Suppression of graft coronary artery disease by a brief treatment with a selective epsilonPKC activator and a deltaPKC inhibitor in murine cardiac allografts - PubMed (original) (raw)
Suppression of graft coronary artery disease by a brief treatment with a selective epsilonPKC activator and a deltaPKC inhibitor in murine cardiac allografts
Masashi Tanaka et al. Circulation. 2004.
Abstract
Background: Inhibiting delta protein kinase C (deltaPKC) during reperfusion and activating epsilon PKC (epsilonPKC) before ischemia each limits cardiac ischemic injury. Here, we examined whether limiting ischemia-reperfusion injury inhibits graft coronary artery disease (GCAD) and improves murine cardiac allografting.

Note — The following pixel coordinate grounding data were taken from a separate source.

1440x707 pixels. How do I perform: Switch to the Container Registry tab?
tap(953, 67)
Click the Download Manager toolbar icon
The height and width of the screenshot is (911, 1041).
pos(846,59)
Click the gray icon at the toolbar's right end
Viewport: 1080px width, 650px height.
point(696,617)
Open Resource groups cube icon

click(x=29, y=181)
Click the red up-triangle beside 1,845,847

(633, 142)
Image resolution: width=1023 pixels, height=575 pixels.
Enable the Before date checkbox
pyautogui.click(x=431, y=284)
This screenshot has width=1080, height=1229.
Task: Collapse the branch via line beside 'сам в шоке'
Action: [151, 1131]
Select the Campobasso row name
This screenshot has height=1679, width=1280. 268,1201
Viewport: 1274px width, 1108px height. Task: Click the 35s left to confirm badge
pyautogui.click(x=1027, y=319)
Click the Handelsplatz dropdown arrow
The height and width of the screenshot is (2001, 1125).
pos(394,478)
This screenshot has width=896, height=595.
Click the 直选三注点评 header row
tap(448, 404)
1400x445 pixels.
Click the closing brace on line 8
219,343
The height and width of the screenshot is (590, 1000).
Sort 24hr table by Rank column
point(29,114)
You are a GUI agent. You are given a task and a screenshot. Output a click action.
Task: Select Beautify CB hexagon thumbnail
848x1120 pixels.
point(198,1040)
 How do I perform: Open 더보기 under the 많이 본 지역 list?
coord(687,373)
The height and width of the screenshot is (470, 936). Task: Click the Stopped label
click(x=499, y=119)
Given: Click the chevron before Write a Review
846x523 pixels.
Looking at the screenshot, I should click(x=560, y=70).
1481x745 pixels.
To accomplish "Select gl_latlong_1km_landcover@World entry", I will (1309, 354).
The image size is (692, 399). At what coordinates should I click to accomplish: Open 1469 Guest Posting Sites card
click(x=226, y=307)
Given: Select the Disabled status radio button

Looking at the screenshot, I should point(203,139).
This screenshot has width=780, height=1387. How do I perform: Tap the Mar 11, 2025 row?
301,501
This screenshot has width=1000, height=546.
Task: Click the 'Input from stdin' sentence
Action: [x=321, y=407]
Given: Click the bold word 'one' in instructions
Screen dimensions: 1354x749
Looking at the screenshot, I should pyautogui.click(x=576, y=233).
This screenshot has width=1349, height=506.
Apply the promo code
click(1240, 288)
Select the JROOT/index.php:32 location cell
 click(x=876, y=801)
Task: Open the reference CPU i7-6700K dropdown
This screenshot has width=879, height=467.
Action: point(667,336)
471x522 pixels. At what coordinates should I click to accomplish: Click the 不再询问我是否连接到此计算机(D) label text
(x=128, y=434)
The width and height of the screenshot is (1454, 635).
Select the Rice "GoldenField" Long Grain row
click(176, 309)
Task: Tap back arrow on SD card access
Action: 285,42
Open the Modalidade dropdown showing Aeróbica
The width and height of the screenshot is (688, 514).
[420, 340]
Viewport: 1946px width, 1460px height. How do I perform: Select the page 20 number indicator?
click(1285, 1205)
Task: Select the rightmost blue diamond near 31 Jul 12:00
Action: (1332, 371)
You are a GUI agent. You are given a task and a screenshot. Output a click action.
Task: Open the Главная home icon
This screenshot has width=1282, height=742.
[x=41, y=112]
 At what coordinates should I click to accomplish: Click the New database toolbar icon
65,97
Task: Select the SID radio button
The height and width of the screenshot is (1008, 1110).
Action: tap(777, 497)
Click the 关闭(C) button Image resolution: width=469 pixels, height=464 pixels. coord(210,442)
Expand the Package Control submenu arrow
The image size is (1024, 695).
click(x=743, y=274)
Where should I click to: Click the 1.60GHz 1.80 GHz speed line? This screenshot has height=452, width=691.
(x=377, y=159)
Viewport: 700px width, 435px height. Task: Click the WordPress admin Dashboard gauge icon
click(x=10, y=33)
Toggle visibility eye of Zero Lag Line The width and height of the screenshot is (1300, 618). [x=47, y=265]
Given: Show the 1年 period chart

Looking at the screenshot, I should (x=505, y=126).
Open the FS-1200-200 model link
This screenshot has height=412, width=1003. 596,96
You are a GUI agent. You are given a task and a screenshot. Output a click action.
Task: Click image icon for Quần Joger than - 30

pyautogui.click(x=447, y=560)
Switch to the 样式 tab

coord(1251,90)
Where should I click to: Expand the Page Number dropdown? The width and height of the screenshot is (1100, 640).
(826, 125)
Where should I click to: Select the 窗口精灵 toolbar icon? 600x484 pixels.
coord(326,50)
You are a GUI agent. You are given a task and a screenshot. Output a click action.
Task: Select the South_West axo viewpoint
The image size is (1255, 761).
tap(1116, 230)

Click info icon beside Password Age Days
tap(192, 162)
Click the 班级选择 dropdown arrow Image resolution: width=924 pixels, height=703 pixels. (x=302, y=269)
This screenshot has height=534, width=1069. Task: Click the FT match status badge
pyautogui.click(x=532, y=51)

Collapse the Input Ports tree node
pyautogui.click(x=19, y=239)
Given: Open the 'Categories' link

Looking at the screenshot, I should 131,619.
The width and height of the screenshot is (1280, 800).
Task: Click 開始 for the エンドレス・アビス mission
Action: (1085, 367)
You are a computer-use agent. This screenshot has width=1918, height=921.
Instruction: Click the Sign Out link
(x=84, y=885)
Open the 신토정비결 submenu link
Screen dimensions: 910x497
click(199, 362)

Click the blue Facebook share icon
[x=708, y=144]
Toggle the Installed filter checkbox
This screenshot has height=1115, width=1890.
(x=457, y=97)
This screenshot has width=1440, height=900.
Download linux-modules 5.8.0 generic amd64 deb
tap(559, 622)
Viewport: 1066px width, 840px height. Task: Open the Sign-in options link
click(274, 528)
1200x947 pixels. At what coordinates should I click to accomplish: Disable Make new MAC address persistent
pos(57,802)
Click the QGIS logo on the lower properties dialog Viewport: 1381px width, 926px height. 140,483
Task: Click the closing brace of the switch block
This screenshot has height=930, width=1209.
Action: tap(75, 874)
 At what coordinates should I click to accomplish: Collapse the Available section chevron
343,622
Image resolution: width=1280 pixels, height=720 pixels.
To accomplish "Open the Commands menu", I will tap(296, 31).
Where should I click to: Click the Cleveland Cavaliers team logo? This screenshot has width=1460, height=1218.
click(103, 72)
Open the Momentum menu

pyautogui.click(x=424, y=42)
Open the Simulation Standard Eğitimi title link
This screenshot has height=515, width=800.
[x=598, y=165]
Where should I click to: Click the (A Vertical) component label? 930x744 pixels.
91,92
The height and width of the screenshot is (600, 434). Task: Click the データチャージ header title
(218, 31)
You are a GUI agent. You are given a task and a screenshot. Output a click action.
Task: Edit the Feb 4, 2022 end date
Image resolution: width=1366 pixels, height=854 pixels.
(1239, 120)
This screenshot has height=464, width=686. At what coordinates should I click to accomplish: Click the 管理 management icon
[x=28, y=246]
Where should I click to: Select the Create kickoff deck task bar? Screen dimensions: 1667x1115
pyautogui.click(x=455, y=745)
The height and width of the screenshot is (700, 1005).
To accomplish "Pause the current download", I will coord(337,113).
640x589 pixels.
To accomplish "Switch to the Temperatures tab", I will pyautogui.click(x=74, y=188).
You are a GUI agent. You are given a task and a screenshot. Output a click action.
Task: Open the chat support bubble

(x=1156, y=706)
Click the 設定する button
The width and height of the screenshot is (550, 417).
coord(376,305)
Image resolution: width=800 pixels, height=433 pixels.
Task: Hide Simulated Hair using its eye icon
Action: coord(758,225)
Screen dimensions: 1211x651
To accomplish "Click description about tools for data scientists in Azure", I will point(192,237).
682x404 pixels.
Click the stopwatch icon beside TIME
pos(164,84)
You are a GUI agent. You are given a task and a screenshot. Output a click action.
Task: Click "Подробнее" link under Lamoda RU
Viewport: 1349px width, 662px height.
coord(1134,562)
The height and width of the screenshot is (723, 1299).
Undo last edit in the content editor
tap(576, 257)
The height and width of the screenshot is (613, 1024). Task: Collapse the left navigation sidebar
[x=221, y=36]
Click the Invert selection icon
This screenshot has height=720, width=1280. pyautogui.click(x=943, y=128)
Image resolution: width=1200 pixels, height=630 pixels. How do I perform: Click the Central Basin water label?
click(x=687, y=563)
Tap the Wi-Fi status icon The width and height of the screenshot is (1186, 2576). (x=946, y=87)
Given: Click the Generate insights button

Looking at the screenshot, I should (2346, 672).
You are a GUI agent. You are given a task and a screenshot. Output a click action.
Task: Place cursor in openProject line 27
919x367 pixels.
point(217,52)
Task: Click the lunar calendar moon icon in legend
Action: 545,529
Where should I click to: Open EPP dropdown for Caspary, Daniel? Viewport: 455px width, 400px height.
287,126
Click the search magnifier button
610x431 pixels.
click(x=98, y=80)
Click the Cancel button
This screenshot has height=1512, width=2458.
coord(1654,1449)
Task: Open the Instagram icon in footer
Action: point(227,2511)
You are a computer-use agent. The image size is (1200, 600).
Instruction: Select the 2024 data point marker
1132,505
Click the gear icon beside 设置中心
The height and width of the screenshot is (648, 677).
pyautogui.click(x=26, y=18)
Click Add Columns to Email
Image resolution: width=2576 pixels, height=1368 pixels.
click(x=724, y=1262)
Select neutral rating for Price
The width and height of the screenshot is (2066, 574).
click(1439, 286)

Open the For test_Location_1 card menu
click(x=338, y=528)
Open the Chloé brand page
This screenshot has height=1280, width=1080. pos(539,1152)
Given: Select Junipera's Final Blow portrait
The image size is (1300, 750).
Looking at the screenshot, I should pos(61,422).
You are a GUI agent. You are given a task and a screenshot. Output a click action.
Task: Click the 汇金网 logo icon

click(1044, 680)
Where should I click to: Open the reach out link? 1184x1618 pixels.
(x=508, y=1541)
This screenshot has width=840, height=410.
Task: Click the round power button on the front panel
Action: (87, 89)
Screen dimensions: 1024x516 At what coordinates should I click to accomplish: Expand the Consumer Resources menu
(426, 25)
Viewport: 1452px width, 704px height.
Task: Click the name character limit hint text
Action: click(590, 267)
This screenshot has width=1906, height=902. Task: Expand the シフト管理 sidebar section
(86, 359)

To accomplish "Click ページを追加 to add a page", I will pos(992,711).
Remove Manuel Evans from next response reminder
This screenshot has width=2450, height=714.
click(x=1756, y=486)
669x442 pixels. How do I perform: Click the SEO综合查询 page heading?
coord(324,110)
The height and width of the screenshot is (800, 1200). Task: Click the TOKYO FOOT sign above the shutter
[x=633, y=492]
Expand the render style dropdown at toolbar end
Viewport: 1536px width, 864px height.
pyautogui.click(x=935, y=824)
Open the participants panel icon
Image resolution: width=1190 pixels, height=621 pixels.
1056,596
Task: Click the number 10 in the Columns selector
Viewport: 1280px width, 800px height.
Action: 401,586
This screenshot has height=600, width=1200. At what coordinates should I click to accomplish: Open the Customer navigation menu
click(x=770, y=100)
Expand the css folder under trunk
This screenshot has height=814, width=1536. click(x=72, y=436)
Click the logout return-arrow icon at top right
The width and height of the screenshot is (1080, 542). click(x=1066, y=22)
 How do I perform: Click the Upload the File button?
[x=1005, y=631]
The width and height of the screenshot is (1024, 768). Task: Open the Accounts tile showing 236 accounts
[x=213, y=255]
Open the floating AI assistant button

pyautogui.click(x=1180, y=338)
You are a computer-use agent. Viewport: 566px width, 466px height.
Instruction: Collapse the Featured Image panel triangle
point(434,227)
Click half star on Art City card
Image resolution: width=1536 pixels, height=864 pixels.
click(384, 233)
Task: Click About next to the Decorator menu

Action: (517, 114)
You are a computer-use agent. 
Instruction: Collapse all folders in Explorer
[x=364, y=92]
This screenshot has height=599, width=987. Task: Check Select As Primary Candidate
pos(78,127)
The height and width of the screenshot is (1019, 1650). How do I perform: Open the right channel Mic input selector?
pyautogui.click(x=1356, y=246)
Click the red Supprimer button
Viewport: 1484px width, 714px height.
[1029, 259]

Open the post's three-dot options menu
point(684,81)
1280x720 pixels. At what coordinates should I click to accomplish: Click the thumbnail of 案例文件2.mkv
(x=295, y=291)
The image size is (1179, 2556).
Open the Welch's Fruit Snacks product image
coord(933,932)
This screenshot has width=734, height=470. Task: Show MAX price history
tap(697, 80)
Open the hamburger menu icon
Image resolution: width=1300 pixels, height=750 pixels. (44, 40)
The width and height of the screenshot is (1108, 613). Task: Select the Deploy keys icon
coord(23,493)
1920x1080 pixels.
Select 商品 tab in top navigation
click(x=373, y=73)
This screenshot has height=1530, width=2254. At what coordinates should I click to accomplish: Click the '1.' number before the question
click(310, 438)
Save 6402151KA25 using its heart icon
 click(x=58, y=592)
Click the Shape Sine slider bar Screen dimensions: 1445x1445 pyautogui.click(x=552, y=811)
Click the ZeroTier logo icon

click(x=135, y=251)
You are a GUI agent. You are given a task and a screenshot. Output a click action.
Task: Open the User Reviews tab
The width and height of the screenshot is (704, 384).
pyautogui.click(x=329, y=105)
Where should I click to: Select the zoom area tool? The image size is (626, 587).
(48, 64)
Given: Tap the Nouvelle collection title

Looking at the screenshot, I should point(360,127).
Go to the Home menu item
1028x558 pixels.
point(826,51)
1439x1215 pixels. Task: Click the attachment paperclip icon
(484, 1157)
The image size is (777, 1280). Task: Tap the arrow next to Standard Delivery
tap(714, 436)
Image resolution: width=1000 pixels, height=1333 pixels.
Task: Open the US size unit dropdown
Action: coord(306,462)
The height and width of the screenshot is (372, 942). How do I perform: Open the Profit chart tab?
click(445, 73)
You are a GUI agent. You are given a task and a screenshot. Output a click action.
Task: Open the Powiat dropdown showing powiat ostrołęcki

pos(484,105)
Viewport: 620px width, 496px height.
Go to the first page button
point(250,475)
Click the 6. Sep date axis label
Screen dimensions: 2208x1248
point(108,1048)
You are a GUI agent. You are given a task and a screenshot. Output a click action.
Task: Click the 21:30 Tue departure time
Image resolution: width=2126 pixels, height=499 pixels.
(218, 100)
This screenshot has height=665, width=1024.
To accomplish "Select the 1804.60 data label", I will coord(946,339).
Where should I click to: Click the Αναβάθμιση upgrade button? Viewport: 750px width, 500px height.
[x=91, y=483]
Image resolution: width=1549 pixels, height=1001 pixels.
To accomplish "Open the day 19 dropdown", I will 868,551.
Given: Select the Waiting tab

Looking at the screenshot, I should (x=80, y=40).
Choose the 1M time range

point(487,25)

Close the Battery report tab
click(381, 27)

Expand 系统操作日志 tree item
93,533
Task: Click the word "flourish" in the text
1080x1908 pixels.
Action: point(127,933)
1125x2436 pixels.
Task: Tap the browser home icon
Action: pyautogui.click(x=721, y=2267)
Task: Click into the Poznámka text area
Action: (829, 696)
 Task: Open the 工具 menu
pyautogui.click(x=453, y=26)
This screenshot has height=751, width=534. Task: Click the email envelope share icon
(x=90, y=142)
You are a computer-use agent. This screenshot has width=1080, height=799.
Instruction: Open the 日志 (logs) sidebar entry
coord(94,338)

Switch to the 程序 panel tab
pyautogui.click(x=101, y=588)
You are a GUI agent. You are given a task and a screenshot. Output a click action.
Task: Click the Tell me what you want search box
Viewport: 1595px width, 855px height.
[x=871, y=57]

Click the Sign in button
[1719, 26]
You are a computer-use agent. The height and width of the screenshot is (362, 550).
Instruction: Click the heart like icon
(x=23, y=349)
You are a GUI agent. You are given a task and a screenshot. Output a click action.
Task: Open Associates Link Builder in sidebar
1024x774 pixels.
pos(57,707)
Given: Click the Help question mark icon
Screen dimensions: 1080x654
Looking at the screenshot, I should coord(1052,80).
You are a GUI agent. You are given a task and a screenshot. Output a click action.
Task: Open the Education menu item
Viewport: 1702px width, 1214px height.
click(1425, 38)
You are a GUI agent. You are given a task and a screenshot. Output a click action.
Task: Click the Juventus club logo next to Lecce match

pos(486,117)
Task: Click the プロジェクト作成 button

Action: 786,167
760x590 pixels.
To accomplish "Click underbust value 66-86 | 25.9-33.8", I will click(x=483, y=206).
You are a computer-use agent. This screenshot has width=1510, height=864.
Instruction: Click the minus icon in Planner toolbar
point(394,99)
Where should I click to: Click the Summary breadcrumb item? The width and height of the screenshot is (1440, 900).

Methods and results: Hearts of FVB mice (H-2q) were transplanted into C57BL/6 mice (H-2b). epsilonPKC activator (psiepsilonRACK) was injected intraperitoneally (20 nmol) into donor mice 20 minutes before procurement. Hearts were then perfused with psiepsilonRACK (1.5 nmol) through the inferior vena cava (IVC) and subsequently submerged in psiepsilonRACK (0.5 micromol/L) for 20 minutes at 4 degrees C. Before reperfusion, the peritoneal cavity of recipients was irrigated with deltaPKC inhibitor (deltaV1-1, 300 nmol); control animals were treated with normal saline. The total ischemic time to the organ was 50 minutes. Two hours after transplantation, production of inflammatory cytokines and adhesion molecules, cardiomyocyte apoptosis, and caspase-3 and caspase-9 (but not caspase-8) activities were significantly reduced in the PKC regulator-treated group. Fas ligand levels (but not Fas) were also significantly reduced in this group. Importantly, GCAD indices, production of inflammatory cytokines, and adhesion molecules were significantly decreased and cardiac allograft function was significantly better as measured up to 30 days after transplantation.
Conclusions: An epsilonPKC activator and a deltaPKC inhibitor together reduced GCAD. Clinically, these PKC isozyme regulators may be useful for organ preservation and prevention of ischemia-reperfusion injury and graft coronary artery disease in cardiac transplantation.